Eligibility thresholds vary by hospital. State laws requiring charity care set minimum income eligibility levels that typically range from 150% to 400% of the Federal Poverty Level (FPL), and individual hospitals often go higher. For 2026, the FPL for a single person in the 48 contiguous states is $15,960, so 200% of FPL is $31,920 and 400% is $63,840. A family of four reaches those thresholds at $66,000 and $132,000, respectively. To apply, expect to provide recent tax returns, pay stubs covering two to three months, and bank statements. Some hospitals also verify savings and investment accounts.

Financial assistance applications and billing disputes serve different purposes. A dispute says the bill is wrong. A financial assistance application says the bill may be right, but you genuinely cannot afford it. You can pursue both at the same time, and doing so protects you on two fronts.

When a Bill Goes to Collections

If a hospital bill remains unpaid long enough, the hospital may sell the debt or assign it to a third-party collection agency. At that point, federal law gives you specific rights under the Fair Debt Collection Practices Act. Within five days of first contacting you, a debt collector must send you a written notice stating the amount owed, the name of the creditor, and your right to dispute the debt within 30 days.11United States Code. 15 USC 1692g – Validation of Debts If you send a written dispute within that 30-day window, the collector must stop all collection activity until it obtains and mails you verification of the debt.

Collectors are also prohibited from calling you before 8 a.m. or after 9 p.m. in your time zone, contacting you at work if your employer prohibits it, or discussing your debt with anyone other than you, your attorney, or the creditor. You can stop a collector from contacting you entirely by sending a written cease-communication notice, though that doesn’t erase the debt itself.

On the credit reporting side, the three major credit bureaus voluntarily agreed to remove medical collections under $500 from credit reports and to exclude paid medical collections entirely. Unpaid medical collections must be at least one year old before they can appear on your report. A broader CFPB rule that would have banned all medical debt from credit reports was finalized in early 2025 but was vacated by a federal court in July 2025, so these voluntary bureau policies are the primary protection currently in place. Every state also sets a statute of limitations on medical debt, typically ranging from three to six years, after which the debt becomes time-barred and cannot be enforced through a lawsuit. Making a partial payment or acknowledging the debt in writing can restart that clock, so get legal advice before taking either step on an old balance.

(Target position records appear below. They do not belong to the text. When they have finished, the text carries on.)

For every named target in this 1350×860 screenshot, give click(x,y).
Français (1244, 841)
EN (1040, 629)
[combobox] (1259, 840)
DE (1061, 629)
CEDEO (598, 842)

Filing Complaints With Regulatory Agencies

If the hospital ignores your dispute or you believe billing practices violate federal law, you can escalate beyond the hospital’s internal process. The Consumer Financial Protection Bureau accepts complaints about medical billing and debt collection online or by phone at (855) 411-2372. After you submit a complaint, the CFPB forwards it to the company, which generally responds within 15 days. In more complex situations, the company may take up to 60 days. You’ll have the opportunity to review the response and provide feedback, and the complaint is published in the CFPB’s public database.12Consumer Financial Protection Bureau. Learn How the Complaint Process Works

For disputes involving insurance coverage decisions, your state’s department of insurance investigates complaints about how claims are handled. Contact your state insurance commissioner’s office and file a formal complaint. The department will request a written response from the insurer and determine whether the handling complied with state insurance law. Keep in mind that self-insured employer plans are regulated under federal law (ERISA) rather than state insurance law, so the state department may not have jurisdiction over those plans.

These regulatory complaints don’t replace legal action, but they create pressure. A hospital or insurer responding to a formal regulatory inquiry often resolves disputed charges faster than one responding to a patient calling the billing department for the fifth time.